■ Complete the following ■
1. From the text on IBM's Granite 3.2 Vision model, write out the passage starting with "Granite 3.2 Vision is" and going on through "and text modalities.".
2. In the text on IBM's Granite 3.2 Vision model, how many criteria does the book chapter on model selection cover?

■ Text under study ■
------------------------------

IBM’s Granite 3.2 Vision Model
On NVIDIA with open-source UI for AI (Tech to Art coverage).
Background:
As someone who is always on the lookout for the best advancements in generative AI, I recently decided to experience the latest IBM’s Granite 3.2 Vision model, locally on my NVIDIA Jetson Orin Super GPU Kit at my home GenAI lab. In the past few years, I have experienced 100+ language models (large and small) and wrote a specific chapter on model selection with 29 criteria in my published book on Amazon — Generative AI for Enterprises, Essential Insights for Decision Makers.
The results here were nothing short of astonishing, reinforcing the immense potential of open-source models — here a powerful (but small) vision model.
Granite 3.2 Vision is IBM’s latest iteration in its AI model series, designed to deliver high accuracy in visual understanding tasks. In other words, it is a compact and efficient vision-language model, specifically designed for visual document understanding, enabling automated content extraction from tables, charts, infographics, plots, diagrams, and more. The model was trained on a meticulously curated instruction-following dataset, comprising diverse public datasets and synthetic datasets tailored to support a wide range of document understanding and general image tasks. It was trained by fine-tuning a Granite large language model with both image and text modalities.

------------------------------

■ Entries shown ■
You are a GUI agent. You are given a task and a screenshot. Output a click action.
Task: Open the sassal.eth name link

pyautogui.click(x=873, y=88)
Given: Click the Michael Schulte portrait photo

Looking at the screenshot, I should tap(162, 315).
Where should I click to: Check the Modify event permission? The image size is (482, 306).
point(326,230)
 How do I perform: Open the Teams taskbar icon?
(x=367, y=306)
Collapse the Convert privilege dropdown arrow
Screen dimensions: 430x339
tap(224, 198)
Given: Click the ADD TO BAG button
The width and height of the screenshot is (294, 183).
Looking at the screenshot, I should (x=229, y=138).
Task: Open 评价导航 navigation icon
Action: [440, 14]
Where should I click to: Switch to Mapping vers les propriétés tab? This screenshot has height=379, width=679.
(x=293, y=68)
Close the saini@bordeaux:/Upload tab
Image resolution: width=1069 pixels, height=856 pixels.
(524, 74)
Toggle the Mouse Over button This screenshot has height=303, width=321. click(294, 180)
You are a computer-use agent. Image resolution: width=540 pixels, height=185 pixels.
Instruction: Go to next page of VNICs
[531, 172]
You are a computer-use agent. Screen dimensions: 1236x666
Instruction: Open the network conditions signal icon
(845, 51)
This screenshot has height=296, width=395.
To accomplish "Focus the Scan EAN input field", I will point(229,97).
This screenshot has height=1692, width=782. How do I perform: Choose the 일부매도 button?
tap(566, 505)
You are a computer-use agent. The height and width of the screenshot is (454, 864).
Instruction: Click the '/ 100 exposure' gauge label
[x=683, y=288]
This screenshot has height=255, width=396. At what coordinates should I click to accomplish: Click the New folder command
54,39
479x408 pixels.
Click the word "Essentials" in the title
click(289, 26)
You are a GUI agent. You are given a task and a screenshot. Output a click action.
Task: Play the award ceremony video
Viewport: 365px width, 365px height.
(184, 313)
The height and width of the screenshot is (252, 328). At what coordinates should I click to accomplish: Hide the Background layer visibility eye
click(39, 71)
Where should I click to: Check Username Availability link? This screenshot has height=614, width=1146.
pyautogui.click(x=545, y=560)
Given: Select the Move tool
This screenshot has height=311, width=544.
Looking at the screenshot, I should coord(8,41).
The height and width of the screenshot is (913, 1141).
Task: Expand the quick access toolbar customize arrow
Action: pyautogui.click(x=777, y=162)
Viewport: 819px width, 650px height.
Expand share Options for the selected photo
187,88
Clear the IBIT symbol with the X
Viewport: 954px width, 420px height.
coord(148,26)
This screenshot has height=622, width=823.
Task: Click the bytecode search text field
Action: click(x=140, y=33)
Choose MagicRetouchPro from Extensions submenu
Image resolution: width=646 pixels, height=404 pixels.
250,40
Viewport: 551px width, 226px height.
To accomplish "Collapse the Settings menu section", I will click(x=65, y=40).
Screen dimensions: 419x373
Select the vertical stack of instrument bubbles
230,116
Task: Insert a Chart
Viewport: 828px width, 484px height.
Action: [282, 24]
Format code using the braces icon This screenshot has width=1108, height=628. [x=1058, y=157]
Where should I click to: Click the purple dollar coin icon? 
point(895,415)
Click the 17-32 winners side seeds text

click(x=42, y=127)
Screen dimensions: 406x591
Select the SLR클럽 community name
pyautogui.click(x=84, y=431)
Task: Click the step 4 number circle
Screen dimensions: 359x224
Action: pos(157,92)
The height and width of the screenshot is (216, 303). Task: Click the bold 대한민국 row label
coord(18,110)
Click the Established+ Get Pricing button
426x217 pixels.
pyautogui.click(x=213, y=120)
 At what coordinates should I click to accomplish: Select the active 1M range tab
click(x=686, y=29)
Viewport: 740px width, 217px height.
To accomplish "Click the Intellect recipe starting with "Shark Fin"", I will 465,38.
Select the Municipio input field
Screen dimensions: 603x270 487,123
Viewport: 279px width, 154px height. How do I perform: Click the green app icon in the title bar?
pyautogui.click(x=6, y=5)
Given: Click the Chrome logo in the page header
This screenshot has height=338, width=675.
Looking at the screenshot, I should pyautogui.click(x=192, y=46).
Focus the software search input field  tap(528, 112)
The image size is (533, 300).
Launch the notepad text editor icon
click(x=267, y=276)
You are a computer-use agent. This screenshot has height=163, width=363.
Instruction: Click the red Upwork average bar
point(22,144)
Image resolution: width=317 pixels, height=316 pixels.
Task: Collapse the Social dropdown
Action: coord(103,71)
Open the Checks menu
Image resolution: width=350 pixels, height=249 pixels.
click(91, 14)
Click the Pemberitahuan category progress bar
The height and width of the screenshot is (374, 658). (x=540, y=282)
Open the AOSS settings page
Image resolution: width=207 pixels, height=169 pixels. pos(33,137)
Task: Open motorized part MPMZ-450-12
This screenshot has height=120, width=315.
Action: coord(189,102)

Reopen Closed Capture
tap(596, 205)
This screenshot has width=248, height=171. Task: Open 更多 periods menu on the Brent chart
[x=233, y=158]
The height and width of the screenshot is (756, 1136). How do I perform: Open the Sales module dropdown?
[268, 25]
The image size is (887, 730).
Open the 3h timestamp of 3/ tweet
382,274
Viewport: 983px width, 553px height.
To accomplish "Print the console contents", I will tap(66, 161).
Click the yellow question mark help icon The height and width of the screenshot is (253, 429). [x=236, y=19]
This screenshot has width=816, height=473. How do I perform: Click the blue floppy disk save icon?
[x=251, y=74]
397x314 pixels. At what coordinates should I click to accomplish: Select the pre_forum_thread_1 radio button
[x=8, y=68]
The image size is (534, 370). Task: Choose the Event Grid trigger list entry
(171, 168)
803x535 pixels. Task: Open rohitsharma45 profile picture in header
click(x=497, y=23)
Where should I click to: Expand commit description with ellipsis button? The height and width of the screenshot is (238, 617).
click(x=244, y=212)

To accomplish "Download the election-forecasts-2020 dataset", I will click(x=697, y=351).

------------------------------

■ Activity answers ■
1.
Granite 3.2 Vision is IBM’s latest iteration in its AI model series, designed to deliver high accuracy in visual understanding tasks. In other words, it is a compact and efficient vision-language model, specifically designed for visual document understanding, enabling automated content extraction from tables, charts, infographics, plots, diagrams, and more. The model was trained on a meticulously curated instruction-following dataset, comprising diverse public datasets and synthetic datasets tailored to support a wide range of document understanding and general image tasks. It was trained by fine-tuning a Granite large language model with both image and text modalities.

2. 29 criteria.